Book Synopsis Musik im Exil by : Chris Walton

Download or read book Musik im Exil written by Chris Walton and published by Peter Lang. This book was released on 2005 with total page 342 pages. Available in PDF, EPUB and Kindle. Book excerpt: Proceedings of a symposium held July 9, 2000 in the Hotel Bellevue in Braunwald, Switzerland, organized by the Hans Schaeuble Stiftung, Zentralbibliothek Zeurich, Schweizerischer Tonkeunstlerverein, and Musikwoche Braunwald.

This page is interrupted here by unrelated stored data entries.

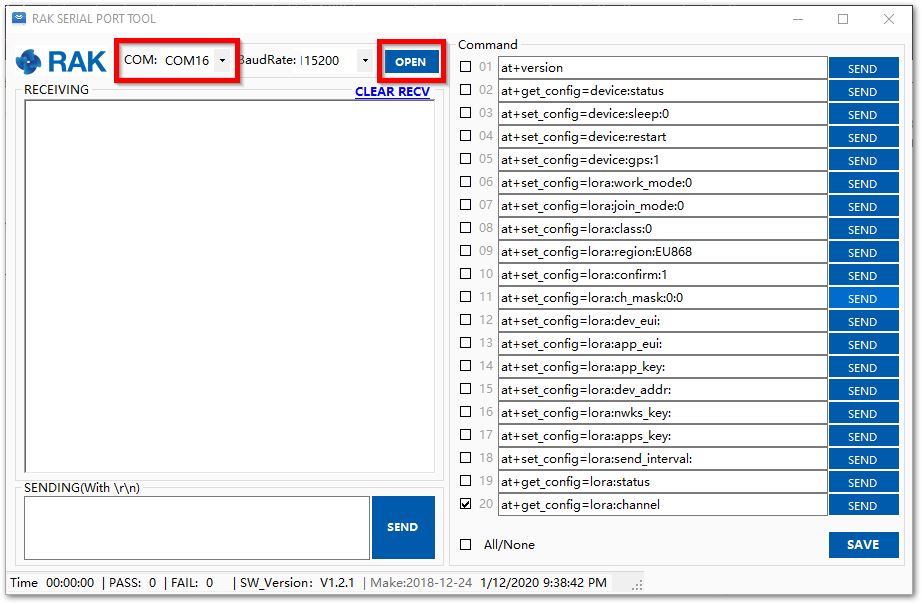922x604 pixels.
Task: Send the lora:ch_mask:0:0 command
Action: click(862, 298)
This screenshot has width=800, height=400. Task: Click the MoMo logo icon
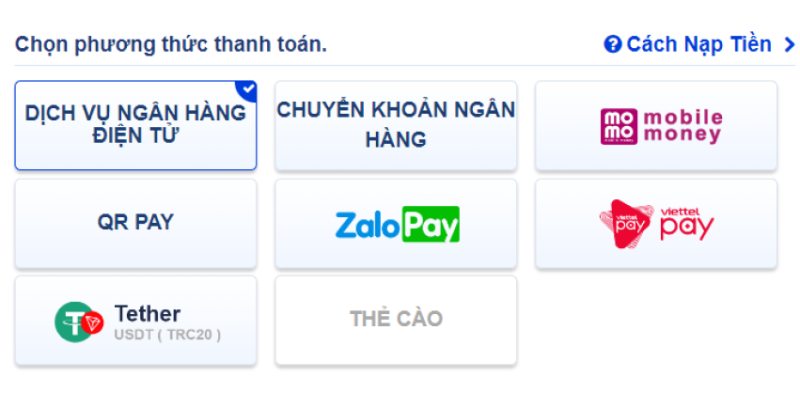coord(617,126)
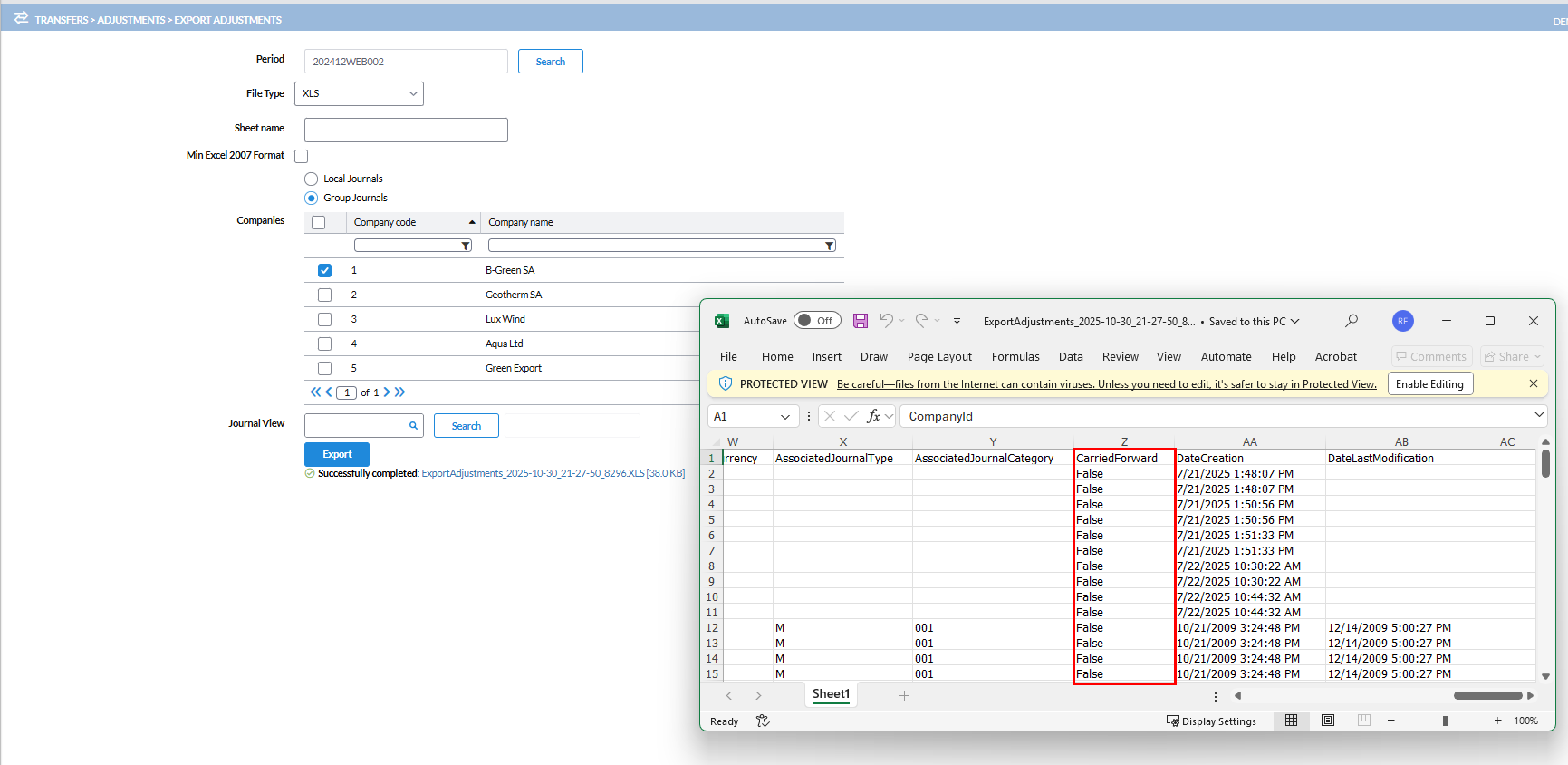This screenshot has width=1568, height=765.
Task: Click the Enable Editing button
Action: [x=1429, y=384]
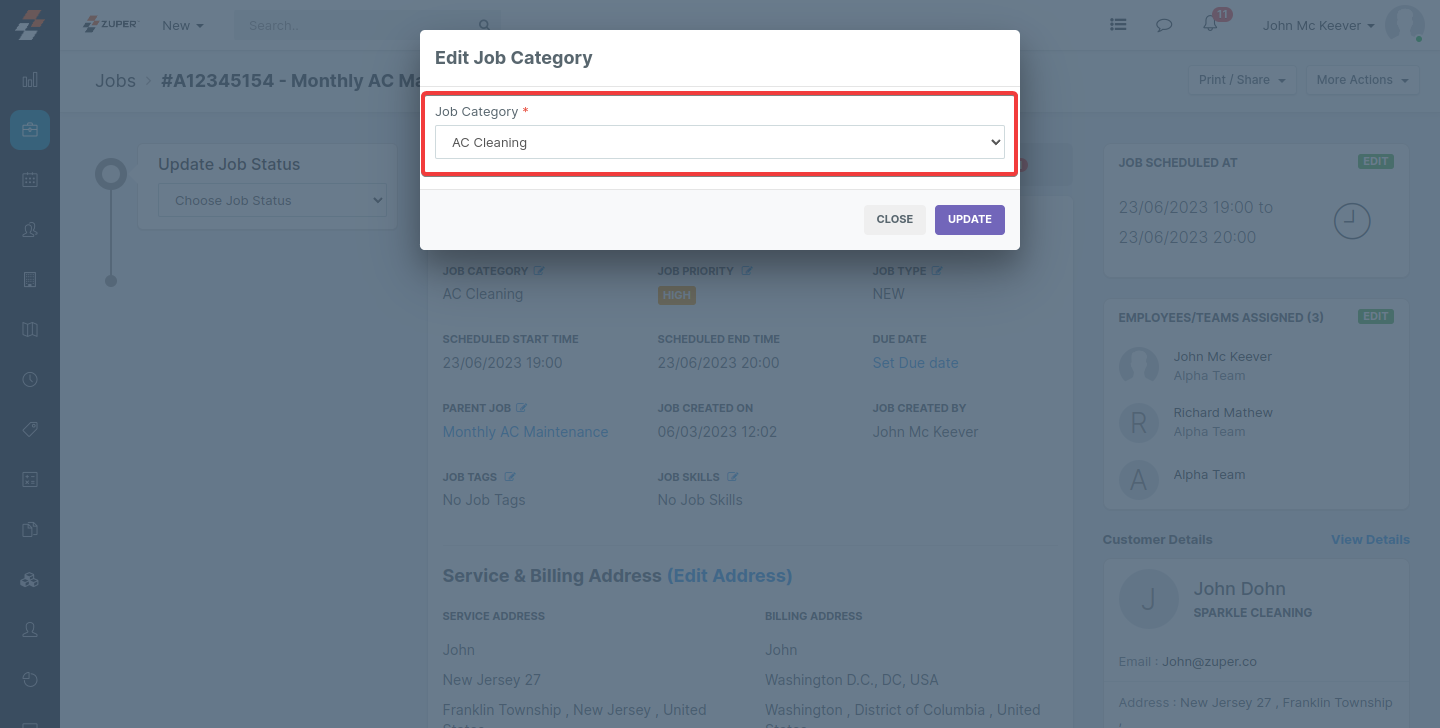Open the More Actions dropdown
Screen dimensions: 1440x728
pos(1362,80)
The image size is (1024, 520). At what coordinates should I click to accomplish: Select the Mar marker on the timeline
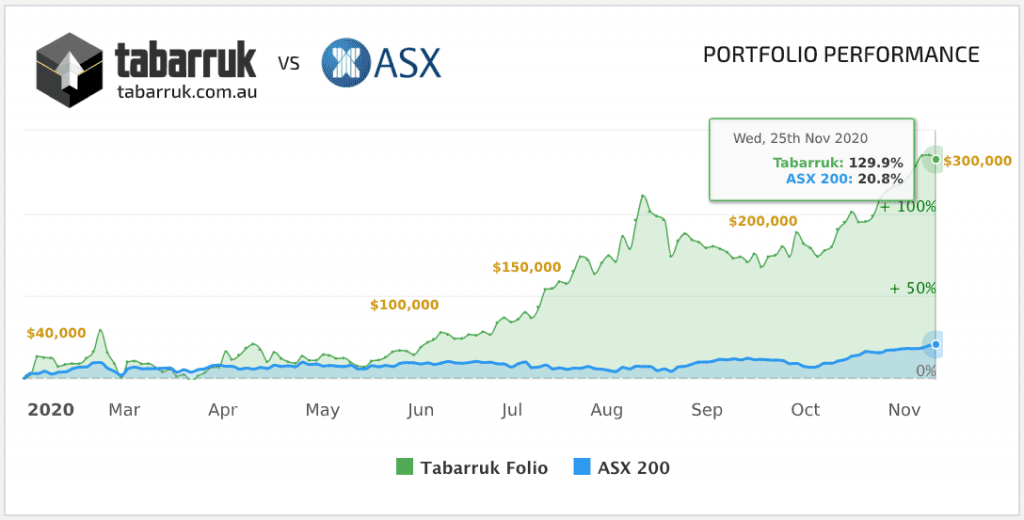(124, 410)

The Artist-Operas of Pfitzner, Krenek and Hindemith

The Artist-Operas of Pfitzner, Krenek and Hindemith
Author :
Publisher : Routledge
Total Pages : 234
Release :
ISBN-10 : 9781351546317
ISBN-13 : 1351546317
Rating : 4/5 (17 Downloads)

Book Synopsis The Artist-Operas of Pfitzner, Krenek and Hindemith by : Claire Taylor-Jay

Download or read book The Artist-Operas of Pfitzner, Krenek and Hindemith written by Claire Taylor-Jay and published by Routledge. This book was released on 2017-07-05 with total page 234 pages. Available in PDF, EPUB and Kindle. Book excerpt: This is the first book-length study of the genre of 'artist-opera', in which the work's central character is an artist who is uncomfortable with his place in the world. It investigates how three such operas (Pfitzner's Palestrina (1915), Krenek's Jonny spielt auf (1926) and Hindemith's Mathis der Maler (1935)) contributed to the debate in early twentieth-century Germany about the place of art and the artist in modern society, and examines how far the artist-character may be taken as functioning as a persona for the real composer of the work. Because of their concern with the place of art within society, the works are also engaged with inherently political questions, and each opera is read in the light of the political context of its time: conservatism circa World War I, Americanism and democracy, and the rise of National Socialism.